EL PAíS › OPINION
› Por Mara Brawer *
La Declaración de Defensa de Soberanía sobre las Islas Malvinas, aprobada en Ushuaia y votada por el Congreso Nacional, será girada a los Parlamentos del mundo, en una búsqueda de respaldo a la posición argentina, que prioriza el diálogo y condena terminantemente el colonialismo. A diferencia de lo que dicen algunas voces, somos muchos los que consideramos que sí debemos reivindicar la lucha contra el sistema colonial y que es necesario que el conjunto de naciones independientes que viven en democracia acompañen esta reivindicación.
Es que el reclamo de la soberanía de las islas es una cuestión regional, de América del Sur y global y, en ese sentido, diputados y senadores rechazamos la “persistente actitud colonialista y militarista del Reino Unido” que vulnera “los legítimos derechos soberanos de la República Argentina desconociendo las resoluciones de las Naciones Unidas”. Enfatizando en nuestra declaración el anacronismo cruel que representan los dieciséis enclaves coloniales que aún existen en el mundo. Repudiando también que diez de esos enclaves pertenezcan al Reino Unido y que el gobierno británico utilice el Consejo de Seguridad de las Naciones Unidas y su condición de miembro permanente para valerse de esta injusta situación.
A riesgo de parecer simplista, supongamos una escena familiar. Supongamos un padre que habla a un hijo. “Hay una casa en la otra cuadra que me gusta mucho. No está en venta. Pero somos ricos e influyentes, podemos tomarla por la fuerza, desalojar a sus ocupantes y en unos años, cuando tengas tu primer nieto –es decir, cuando hayan pasado por allí generaciones–, podrás decir que “lo justo es que le pregunten al que vive allí, quien por supuesto dirá: ‘Esta casa es de nuestra familia’.” A primera vista, el planteo suena absurdo. ¿Pero acaso no es esta misma postura la que toman quienes hoy promueven que la decisión de soberanía recaiga sobre los descendientes de los usurpadores de las islas?
El Reino Unido ocupó Malvinas por la fuerza en 1833 y expulsó a su población. Luego, jamás permitió su retorno, desconociendo la Resolución 1514 (XV) de las Naciones Unidas, relativa a la Declaración sobre la Concesión de la Independencia a los Países y Pueblos Coloniales, que establece que todo intento encaminado a quebrar la unidad nacional y la integridad territorial de un país es incompatible con los propósitos y principios de la Carta de las Naciones Unidas.
Pero más allá de las disposiciones y resoluciones, de las marchas y contramarchas que se han generado en torno de la ocupación británica, quiero permitirme contar un dato histórico, pequeño, y hasta diría doméstico, que subyace a toda esta historia de arrebato y violencia.
En 1831, el primer comandante argentino en Malvinas, Luis María Vernet, se instaló en las islas junto a cuarenta hombres para construir una aldea con casas de piedra.
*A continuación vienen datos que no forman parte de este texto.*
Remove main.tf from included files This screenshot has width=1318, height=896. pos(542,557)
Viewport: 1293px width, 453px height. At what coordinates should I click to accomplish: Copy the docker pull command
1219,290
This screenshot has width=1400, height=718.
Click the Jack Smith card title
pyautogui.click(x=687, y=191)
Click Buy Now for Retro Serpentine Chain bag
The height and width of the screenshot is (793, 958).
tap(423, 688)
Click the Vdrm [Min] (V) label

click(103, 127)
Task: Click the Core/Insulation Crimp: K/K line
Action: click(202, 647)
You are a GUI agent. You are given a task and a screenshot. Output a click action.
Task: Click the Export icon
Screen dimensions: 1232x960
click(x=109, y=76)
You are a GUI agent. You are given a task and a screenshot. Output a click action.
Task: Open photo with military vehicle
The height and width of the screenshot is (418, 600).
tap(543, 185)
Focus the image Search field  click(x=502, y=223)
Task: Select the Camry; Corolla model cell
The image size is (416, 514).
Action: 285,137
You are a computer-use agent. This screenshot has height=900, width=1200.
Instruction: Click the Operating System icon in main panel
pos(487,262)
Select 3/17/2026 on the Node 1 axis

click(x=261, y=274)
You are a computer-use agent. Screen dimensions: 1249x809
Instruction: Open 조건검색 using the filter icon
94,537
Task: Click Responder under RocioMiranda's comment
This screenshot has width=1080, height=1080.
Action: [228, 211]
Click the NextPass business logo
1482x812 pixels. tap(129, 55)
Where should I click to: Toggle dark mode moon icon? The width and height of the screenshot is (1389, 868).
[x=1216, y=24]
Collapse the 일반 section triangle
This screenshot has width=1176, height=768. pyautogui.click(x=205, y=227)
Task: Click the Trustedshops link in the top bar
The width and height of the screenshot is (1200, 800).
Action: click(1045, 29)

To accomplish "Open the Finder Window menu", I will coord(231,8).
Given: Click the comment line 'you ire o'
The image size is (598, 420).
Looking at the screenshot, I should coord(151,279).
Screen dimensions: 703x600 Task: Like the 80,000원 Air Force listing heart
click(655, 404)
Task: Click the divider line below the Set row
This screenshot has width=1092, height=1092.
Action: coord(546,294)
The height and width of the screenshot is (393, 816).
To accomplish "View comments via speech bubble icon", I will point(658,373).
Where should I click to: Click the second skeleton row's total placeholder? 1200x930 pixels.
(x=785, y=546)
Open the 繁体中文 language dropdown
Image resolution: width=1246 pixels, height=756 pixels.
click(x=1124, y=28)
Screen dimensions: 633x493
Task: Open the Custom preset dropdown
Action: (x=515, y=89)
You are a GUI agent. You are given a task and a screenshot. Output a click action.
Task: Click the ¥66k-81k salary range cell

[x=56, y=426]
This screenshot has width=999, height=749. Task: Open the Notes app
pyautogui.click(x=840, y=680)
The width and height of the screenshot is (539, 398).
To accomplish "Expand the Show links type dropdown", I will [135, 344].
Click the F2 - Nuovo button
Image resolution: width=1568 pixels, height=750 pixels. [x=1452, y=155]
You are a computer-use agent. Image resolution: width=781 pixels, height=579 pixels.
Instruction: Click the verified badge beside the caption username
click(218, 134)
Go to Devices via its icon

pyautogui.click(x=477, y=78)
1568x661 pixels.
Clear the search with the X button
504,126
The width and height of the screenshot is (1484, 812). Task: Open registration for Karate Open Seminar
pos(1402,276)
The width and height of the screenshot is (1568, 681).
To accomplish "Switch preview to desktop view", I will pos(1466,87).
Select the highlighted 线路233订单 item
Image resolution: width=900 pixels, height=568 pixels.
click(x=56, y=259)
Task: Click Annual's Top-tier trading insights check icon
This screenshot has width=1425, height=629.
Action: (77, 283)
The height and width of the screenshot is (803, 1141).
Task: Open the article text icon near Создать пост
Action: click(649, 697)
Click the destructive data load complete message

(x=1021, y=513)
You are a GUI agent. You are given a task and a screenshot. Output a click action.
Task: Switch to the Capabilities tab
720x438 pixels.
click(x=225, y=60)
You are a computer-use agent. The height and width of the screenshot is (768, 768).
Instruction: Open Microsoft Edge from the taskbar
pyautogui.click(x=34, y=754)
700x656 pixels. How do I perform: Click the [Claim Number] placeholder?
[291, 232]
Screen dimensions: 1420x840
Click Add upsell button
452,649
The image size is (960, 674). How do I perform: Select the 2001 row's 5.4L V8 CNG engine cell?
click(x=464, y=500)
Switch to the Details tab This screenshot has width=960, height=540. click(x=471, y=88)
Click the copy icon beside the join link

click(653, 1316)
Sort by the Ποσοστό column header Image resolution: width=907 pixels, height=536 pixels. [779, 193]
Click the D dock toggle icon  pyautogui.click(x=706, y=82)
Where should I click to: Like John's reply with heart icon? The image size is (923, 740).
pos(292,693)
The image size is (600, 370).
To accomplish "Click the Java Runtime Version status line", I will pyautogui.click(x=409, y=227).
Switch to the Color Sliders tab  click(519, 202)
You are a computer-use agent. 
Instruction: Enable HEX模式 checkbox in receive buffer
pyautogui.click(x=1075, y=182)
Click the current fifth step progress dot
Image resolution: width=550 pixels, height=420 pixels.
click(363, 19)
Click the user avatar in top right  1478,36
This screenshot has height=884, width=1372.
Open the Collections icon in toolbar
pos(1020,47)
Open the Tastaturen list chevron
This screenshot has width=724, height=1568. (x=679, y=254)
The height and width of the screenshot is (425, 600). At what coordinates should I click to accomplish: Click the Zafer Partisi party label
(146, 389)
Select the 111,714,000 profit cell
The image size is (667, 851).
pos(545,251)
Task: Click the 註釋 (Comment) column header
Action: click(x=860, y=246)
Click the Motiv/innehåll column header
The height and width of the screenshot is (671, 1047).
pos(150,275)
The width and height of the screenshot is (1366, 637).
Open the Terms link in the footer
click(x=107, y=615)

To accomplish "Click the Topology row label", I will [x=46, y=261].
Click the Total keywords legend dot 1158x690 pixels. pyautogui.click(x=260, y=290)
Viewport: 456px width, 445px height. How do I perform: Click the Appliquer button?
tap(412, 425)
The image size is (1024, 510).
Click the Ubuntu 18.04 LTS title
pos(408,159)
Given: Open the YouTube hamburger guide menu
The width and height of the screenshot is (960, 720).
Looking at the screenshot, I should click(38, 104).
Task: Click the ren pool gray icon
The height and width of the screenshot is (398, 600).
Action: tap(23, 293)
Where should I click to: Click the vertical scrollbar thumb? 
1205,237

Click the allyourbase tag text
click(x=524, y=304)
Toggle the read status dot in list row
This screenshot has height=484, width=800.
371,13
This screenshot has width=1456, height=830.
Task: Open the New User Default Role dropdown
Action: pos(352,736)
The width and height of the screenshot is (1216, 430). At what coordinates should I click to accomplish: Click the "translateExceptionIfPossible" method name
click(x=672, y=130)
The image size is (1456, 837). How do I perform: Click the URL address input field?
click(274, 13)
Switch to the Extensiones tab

Unos resecos pastizales australes conformaban, por caso, todo el paisaje que los rodeaba.
Pese a todos los augurios, su esposa, María Vernet –madre de una niña nacida en las islas, a quien llamó Malvina, en segura intención de arraigar Patria–, había viajado con semillas desde Buenos Aires, con el objetivo de hacer de aquella tierra árida, tan fría e inhóspita, algo un poco más parecido a un hogar. Los relatos de la época cuentan que el viento helado no pudo contra la voluntad de esta mujer.
Así fue como crecieron, por primera vez, flores en las Malvinas.
* Diputada nacional (FpV)-Miembro de la Comisión de Relaciones Exteriores y Culto.